Gene targeting was done as described previously (54), using the nourseothricin (NAT) resistance marker. Colonies appearing on plates were picked, and replacement was confirmed by PCR. When applicable, sequence modifications were confirmed by sequencing of the PCR products. Protein tagging was confirmed by Western blotting, and strains were backcrossed to wild type. For Fkh2 overproduction in Escherichia coli, full-length fkh2 cDNA was cloned into the pTRC plasmid (Invitrogene) between the NcoI and SalI sites such that it contained a C-terminally placed 6×His epitope tag in frame.

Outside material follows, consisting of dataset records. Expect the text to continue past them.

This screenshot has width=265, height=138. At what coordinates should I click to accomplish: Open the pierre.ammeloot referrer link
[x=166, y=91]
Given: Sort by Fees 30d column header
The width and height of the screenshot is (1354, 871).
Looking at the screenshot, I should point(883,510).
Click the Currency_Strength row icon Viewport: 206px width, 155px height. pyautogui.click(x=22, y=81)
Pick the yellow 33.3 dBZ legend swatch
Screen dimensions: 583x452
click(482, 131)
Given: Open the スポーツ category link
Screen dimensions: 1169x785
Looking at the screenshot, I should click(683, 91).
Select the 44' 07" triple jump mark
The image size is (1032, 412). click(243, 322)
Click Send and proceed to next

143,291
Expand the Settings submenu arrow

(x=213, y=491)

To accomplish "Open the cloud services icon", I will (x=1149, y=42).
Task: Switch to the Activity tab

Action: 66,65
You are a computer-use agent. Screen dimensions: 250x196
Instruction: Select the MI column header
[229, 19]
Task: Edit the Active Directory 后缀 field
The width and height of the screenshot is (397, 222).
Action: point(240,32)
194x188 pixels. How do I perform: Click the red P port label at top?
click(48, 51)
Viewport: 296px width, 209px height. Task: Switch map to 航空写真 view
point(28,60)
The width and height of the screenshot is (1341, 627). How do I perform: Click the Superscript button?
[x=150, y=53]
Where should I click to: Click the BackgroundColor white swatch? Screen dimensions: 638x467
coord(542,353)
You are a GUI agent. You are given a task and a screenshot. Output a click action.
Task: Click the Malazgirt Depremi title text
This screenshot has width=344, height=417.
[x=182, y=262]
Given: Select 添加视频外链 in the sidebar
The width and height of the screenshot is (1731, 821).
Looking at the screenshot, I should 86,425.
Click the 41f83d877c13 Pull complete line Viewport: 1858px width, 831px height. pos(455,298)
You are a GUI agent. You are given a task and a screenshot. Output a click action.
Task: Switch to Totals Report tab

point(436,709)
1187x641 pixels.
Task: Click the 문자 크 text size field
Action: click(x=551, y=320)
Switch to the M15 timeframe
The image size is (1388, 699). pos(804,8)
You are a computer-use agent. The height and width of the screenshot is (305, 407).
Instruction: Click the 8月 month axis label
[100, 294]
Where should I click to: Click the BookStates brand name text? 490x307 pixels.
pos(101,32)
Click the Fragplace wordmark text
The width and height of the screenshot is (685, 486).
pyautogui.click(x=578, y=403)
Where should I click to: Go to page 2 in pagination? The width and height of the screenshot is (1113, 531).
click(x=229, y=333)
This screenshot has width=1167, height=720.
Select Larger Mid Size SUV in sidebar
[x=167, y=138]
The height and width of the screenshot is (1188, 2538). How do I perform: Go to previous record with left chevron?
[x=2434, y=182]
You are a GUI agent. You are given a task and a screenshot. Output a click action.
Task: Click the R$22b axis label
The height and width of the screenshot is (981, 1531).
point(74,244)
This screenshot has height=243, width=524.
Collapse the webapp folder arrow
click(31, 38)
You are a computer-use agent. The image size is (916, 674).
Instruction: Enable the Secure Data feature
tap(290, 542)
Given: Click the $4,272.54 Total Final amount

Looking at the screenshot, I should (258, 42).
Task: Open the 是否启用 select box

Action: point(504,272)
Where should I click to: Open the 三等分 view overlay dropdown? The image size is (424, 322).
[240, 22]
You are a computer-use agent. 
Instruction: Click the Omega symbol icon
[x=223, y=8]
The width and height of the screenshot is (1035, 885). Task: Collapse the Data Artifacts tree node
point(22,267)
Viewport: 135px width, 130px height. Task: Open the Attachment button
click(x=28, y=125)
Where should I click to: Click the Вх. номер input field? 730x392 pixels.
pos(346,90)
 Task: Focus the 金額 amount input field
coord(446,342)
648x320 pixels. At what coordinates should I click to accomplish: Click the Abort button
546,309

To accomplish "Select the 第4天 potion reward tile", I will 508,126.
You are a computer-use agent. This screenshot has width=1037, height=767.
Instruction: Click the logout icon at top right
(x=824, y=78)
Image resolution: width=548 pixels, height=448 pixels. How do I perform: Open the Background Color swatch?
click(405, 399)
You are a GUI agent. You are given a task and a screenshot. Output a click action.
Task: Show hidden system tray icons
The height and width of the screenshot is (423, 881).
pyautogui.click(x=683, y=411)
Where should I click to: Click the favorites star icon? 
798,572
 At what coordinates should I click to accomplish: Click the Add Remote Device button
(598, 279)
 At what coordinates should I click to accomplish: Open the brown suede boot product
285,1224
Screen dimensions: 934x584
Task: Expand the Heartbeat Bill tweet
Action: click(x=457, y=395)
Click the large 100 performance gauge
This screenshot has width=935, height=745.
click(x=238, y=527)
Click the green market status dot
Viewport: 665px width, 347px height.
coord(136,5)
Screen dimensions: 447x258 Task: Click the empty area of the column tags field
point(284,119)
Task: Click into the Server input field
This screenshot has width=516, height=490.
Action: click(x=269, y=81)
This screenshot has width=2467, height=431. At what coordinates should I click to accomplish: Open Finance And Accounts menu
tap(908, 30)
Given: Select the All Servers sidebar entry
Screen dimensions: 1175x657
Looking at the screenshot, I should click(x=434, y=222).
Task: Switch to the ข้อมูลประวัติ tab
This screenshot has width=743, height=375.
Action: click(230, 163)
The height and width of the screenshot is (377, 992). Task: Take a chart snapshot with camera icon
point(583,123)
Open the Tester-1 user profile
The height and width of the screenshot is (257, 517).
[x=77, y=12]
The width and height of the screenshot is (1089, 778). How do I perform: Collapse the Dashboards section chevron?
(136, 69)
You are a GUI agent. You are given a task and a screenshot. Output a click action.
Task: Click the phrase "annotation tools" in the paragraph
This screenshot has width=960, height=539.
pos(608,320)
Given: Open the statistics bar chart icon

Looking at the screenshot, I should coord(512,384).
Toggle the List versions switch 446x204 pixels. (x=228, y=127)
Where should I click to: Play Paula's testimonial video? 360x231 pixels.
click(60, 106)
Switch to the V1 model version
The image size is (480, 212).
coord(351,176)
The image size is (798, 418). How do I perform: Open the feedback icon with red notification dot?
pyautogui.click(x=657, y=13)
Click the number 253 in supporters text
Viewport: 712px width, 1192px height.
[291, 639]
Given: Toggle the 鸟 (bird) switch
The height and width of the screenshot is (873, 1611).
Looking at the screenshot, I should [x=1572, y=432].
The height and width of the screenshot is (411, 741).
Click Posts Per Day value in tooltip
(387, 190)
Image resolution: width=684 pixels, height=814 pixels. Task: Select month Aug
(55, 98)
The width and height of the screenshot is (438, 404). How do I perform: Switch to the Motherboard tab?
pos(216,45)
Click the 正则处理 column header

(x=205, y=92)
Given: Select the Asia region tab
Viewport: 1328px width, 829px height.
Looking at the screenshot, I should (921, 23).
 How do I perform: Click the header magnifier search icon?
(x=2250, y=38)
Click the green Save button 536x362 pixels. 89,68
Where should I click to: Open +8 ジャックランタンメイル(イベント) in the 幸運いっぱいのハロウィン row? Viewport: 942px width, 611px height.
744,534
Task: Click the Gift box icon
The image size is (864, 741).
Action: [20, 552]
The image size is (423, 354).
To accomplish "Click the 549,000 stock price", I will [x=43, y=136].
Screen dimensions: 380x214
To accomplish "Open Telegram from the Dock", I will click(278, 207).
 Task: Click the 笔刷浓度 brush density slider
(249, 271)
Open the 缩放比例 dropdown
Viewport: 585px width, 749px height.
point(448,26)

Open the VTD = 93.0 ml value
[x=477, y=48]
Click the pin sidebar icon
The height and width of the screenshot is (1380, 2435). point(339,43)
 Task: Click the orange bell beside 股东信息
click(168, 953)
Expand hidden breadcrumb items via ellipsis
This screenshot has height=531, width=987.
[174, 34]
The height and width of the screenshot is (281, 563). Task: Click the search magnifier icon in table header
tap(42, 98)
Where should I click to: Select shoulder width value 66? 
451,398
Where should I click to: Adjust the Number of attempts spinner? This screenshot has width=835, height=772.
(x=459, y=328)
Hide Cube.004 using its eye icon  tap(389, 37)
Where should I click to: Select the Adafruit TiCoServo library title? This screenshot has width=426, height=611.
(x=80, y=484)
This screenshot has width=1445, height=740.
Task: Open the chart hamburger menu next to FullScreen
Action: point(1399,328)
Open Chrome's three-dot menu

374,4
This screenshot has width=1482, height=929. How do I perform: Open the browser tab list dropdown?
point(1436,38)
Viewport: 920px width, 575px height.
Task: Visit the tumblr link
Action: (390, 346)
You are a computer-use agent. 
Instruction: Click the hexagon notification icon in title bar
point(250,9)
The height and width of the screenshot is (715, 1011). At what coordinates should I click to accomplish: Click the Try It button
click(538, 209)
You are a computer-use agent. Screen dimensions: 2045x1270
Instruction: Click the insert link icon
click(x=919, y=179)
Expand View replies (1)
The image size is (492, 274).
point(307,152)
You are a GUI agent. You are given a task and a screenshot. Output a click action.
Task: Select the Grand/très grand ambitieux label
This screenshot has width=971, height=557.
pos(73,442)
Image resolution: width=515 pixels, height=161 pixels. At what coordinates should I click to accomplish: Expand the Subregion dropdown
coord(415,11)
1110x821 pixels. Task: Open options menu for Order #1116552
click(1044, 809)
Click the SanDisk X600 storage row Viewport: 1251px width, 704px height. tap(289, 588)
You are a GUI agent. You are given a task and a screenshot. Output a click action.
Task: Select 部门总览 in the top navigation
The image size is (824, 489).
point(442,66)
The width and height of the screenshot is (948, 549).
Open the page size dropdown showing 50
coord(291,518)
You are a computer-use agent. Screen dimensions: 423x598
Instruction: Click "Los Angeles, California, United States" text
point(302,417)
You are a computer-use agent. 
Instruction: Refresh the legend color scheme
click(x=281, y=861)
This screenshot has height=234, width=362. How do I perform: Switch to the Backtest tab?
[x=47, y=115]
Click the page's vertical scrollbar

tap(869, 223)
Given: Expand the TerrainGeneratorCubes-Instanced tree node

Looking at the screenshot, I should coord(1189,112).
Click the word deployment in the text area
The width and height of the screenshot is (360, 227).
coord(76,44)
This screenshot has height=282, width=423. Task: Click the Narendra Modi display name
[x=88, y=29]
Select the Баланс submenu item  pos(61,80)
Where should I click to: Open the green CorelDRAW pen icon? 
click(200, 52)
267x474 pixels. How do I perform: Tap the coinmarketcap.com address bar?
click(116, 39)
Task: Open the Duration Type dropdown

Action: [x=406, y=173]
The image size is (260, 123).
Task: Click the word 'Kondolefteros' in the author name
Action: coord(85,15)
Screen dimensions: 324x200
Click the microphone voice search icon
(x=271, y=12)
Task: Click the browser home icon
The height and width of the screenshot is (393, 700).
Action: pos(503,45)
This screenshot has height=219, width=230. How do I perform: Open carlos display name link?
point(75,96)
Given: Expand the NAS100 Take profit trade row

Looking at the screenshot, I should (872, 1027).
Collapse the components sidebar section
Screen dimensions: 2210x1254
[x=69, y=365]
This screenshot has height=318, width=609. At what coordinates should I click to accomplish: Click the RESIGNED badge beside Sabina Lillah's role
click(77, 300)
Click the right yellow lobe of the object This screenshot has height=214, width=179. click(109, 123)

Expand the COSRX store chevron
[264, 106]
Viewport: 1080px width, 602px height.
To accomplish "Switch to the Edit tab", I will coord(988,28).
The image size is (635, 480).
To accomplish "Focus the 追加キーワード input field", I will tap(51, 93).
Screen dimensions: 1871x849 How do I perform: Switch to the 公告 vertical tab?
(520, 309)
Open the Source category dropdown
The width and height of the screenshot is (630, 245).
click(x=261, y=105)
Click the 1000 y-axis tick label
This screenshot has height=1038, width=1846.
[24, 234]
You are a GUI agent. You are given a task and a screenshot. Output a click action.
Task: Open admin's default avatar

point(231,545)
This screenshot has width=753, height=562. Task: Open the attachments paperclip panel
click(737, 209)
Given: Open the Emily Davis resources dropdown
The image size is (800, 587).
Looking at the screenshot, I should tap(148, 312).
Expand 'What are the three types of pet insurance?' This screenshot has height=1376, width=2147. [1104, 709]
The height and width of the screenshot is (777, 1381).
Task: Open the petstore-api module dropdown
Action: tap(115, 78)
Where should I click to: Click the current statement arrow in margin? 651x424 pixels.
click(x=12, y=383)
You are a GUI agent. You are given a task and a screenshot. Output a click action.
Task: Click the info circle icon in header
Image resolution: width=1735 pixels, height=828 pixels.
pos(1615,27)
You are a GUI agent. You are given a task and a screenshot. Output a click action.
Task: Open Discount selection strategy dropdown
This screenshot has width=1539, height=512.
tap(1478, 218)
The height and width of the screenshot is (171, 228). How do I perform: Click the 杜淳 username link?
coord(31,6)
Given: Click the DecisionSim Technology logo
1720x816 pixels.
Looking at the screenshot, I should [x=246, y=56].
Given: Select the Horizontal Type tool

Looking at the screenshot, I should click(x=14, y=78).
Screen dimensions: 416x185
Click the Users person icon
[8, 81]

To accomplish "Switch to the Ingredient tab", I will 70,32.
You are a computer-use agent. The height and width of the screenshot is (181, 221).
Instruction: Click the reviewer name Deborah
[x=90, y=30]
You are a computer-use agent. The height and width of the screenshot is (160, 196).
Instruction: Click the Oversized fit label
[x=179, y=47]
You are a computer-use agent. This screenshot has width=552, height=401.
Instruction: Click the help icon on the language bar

For identification of the PEST motifs on Fkh2, we used the epestfind algorithm, which is available at

Protein methods and purifications.

To produce whole-cell protein extracts, 3 × 108 to 5 × 108 cells were collected from nonsynchronous or synchronized cell cultures. After harvest, the cells were suspended in lysis buffer containing 50 mM Tris-HCl (pH 7.5), 150 mM NaCl, 1 mM EDTA, 0.5 mM dithiothreitol (DTT), 0.05% NP-40, 2 mM sodium orthovanadate, 40 mM β-glycerophosphate, and protease inhibitors (phenylmethylsulfonyl fluoride [PMSF, 100 mM], pepstatin [200 μM], leupeptin [60 μM], and benzamidine and [200 mM]). After bead beating was performed, lysates were cleared by centrifugation (13,000 rpm), resolved using sodium dodecyl sulfate-polyacrylamide gel electrophoresis (SDS-PAGE), blotted to membranes, and probed with the appropriate antibodies. Signals were detected using an ECL kit (GE Healthcare).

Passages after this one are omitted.